Key Points
Overview and Epidemiology
Chronic kidney disease (CKD) is defined by persistent structural or functional abnormalities of the kidney lasting ≥ 3 months, with implications for health. The International Classification of Diseases, 10th Revision (ICD‑10) code for CKD is N18.x (N18.1–N18.9). In 2022, the global adult prevalence of CKD was 13.4 % (≈ 850 million individuals), representing a 0.8 % absolute increase from 2010 (GBD 2019). Regionally, prevalence peaks in East Asia (15.2 %), sub‑Saharan Africa (14.5 %), and the Middle East (13.9 %), while North America reports 15.0 % (NHANES 2017‑2020). Age‑specific rates rise sharply after 45 years: 4.2 % in 30‑44 y, 12.6 % in 45‑64 y, and 27.5 % in ≥ 65 y. Sex differences are modest (female 13.8 % vs male 13.0 %). Racial disparities are pronounced in the United States: Black adults have a CKD prevalence of 16.5 % versus 11.2 % in non‑Hispanic Whites (NHANES).
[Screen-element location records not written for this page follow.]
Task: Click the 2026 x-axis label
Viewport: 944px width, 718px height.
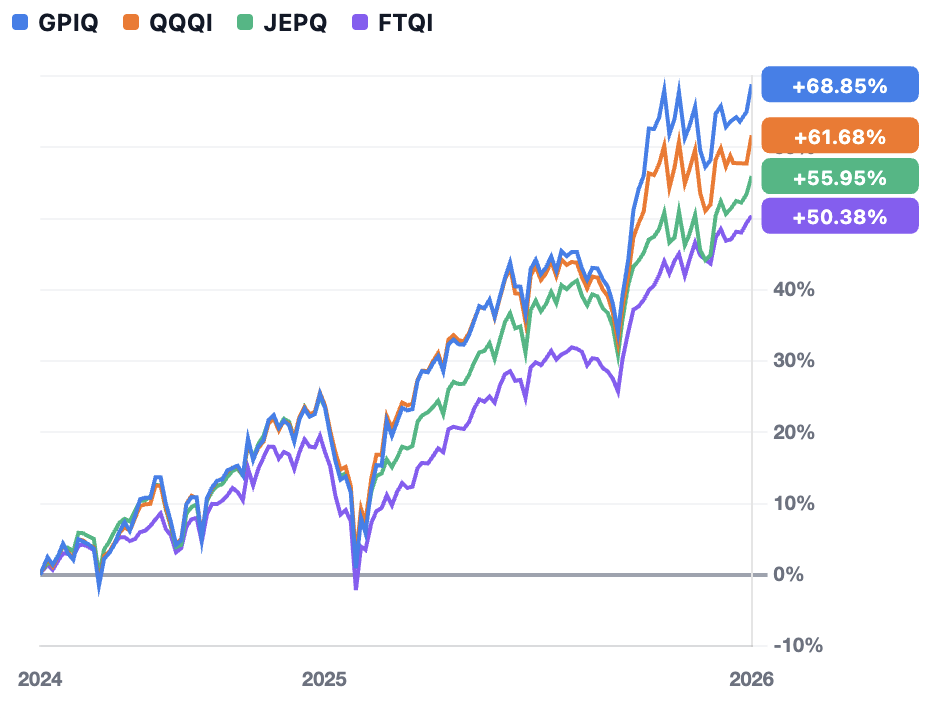Action: pos(751,679)
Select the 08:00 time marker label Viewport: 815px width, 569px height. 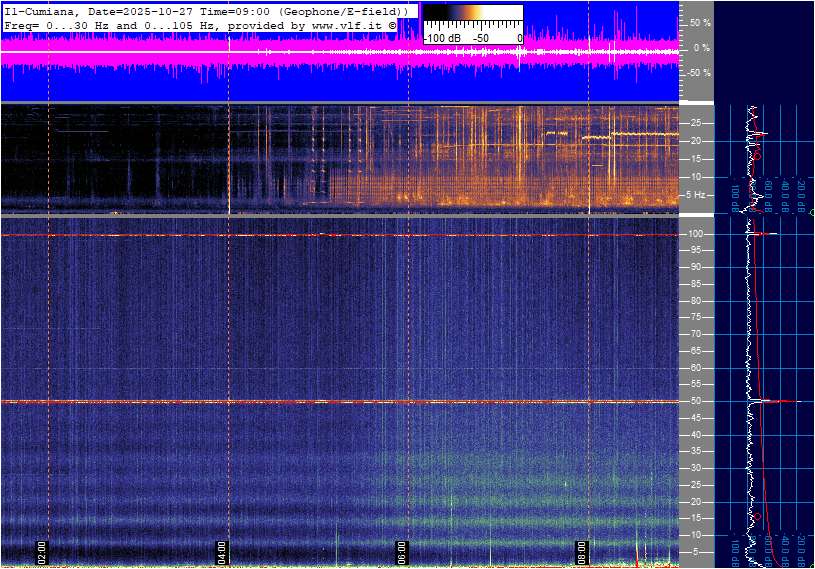point(582,550)
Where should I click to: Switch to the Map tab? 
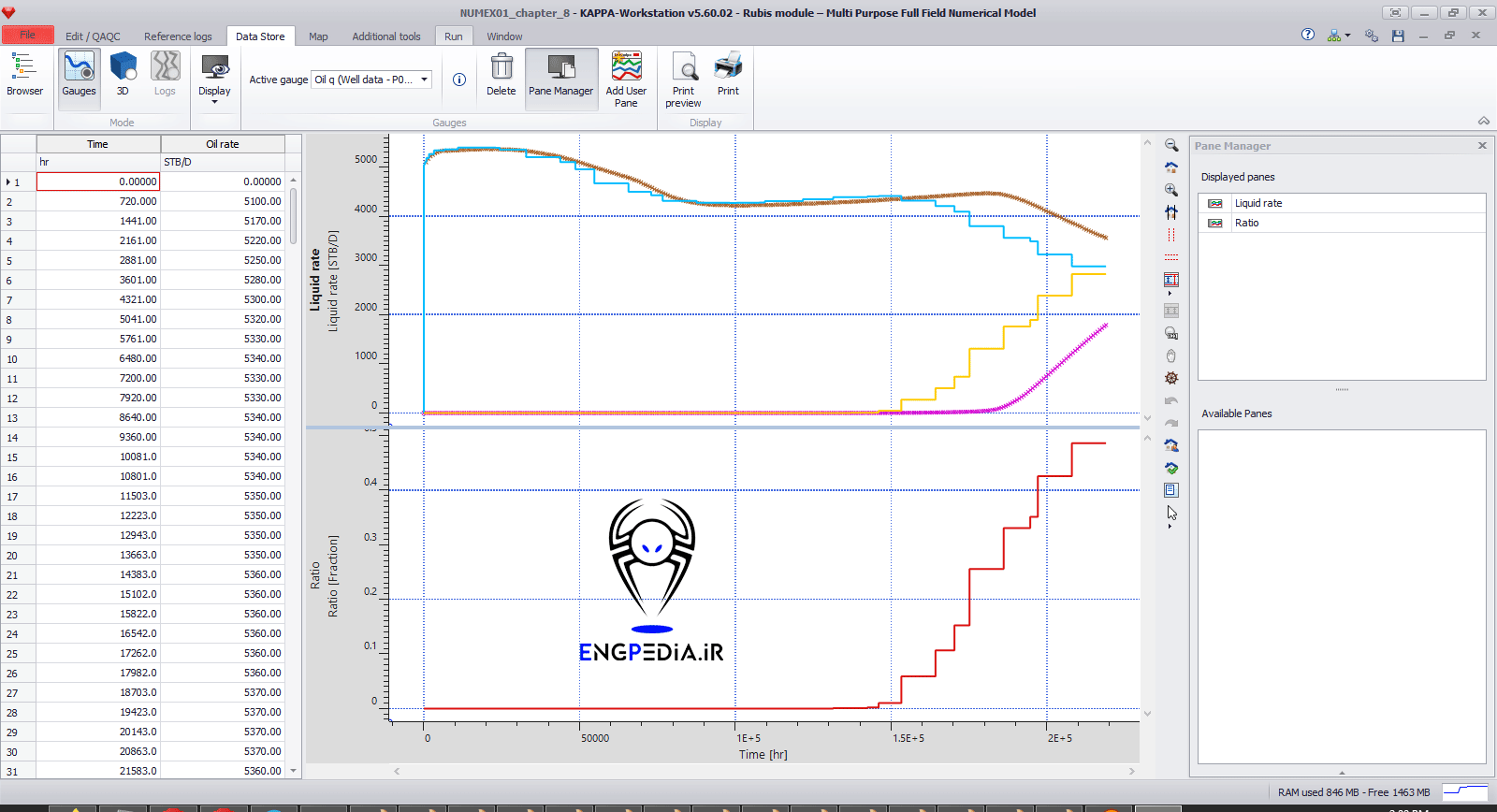(318, 36)
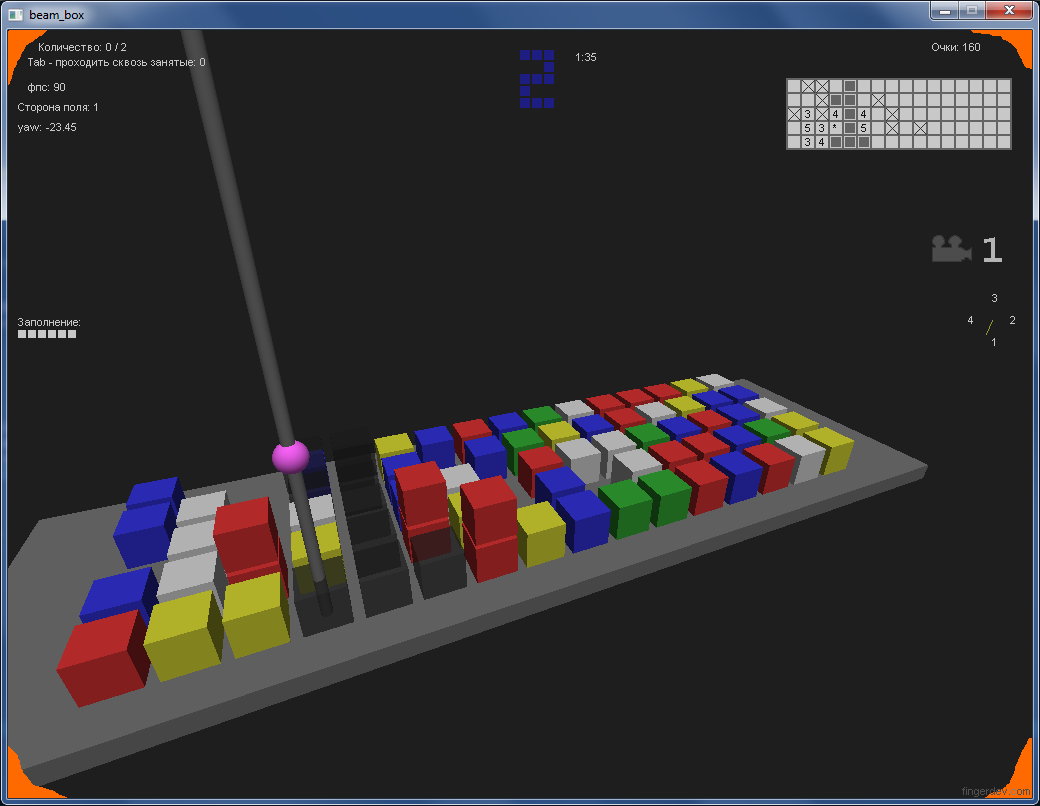Click the yellow compass needle indicator
The height and width of the screenshot is (806, 1040).
pyautogui.click(x=990, y=327)
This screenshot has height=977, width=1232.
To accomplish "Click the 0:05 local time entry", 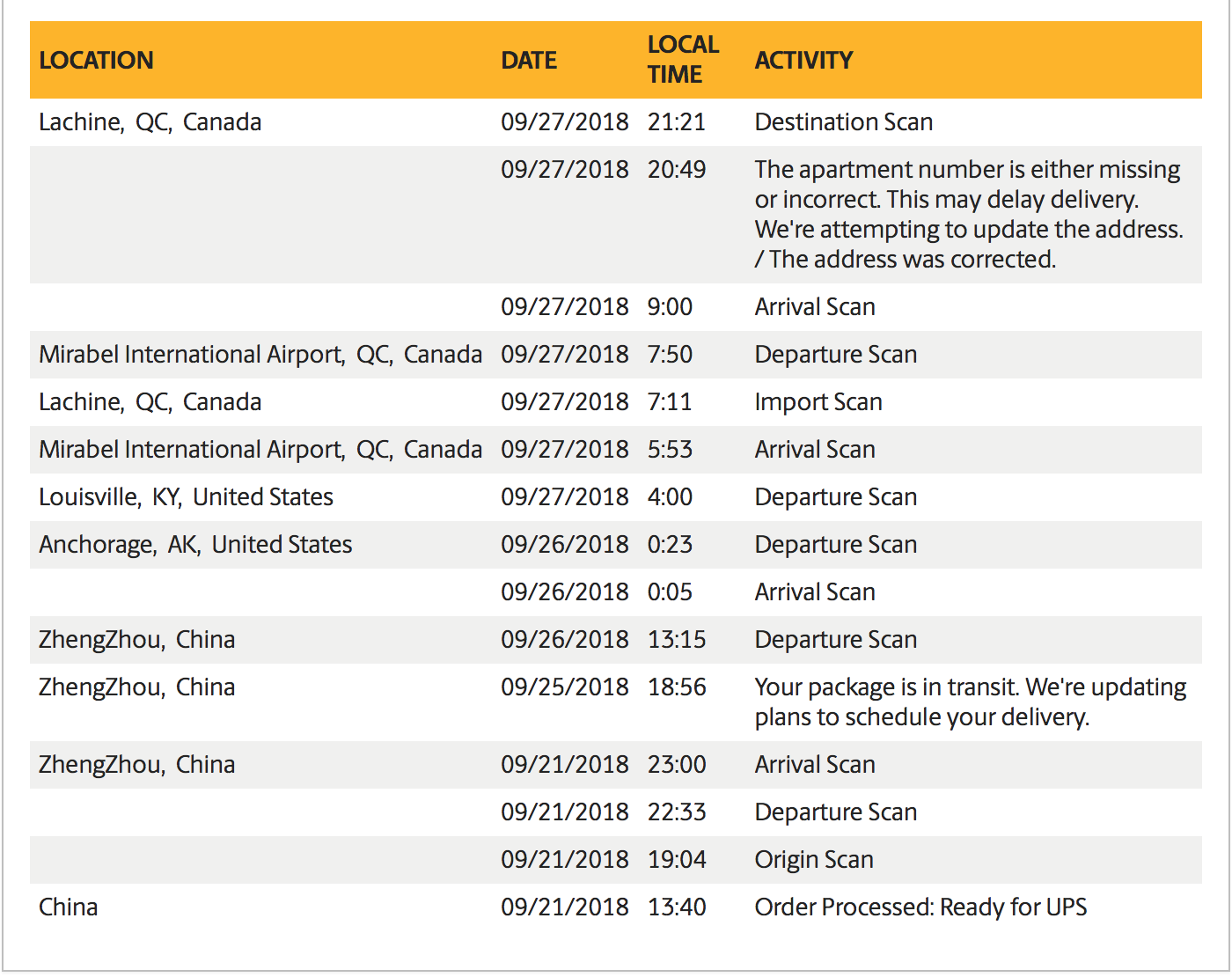I will point(669,592).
Economically, CKD accounts for ≈ 4.6 % of total health‑care expenditures in high‑income countries, translating to US $120 billion annually in the United States (CMS 2023). The incremental cost per patient with stage 4 CKD is US $13,200 per year, rising to US $45,600 for stage 5 (dialysis).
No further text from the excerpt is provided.